##### Data provided #####
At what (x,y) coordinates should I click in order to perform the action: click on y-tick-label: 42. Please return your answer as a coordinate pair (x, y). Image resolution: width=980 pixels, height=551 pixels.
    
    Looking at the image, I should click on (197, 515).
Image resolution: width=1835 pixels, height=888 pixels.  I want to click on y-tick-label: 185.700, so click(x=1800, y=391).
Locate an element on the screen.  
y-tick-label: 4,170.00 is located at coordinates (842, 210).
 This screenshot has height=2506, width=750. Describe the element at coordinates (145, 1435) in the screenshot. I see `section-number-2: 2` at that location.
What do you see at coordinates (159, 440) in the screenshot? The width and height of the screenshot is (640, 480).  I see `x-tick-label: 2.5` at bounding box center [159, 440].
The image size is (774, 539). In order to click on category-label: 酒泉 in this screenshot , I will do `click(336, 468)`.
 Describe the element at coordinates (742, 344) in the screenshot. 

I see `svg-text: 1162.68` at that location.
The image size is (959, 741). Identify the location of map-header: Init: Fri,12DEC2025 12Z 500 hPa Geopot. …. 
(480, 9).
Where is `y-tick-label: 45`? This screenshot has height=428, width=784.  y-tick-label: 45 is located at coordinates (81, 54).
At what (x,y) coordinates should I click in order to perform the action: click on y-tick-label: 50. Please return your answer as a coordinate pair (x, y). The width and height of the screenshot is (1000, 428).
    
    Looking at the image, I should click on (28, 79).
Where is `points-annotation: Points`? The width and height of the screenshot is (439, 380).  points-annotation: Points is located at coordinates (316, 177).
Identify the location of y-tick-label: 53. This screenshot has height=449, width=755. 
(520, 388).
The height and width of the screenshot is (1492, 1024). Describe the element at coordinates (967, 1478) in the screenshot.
#####
Rewrite the items from the line with "Identify the location of y-tick-label: 53." up to and including the last line of the items, copying every line in full but scaling each coordinate in the answers by 0.55 and rounding to whole numbers, with halves rounded up. Leave all other text and numbers as they are, and give only these lines.

**Result of the exercise:**
Identify the location of y-tick-label: 53. This screenshot has height=449, width=755. 
(286, 213).
The height and width of the screenshot is (1492, 1024). Describe the element at coordinates (967, 1478) in the screenshot.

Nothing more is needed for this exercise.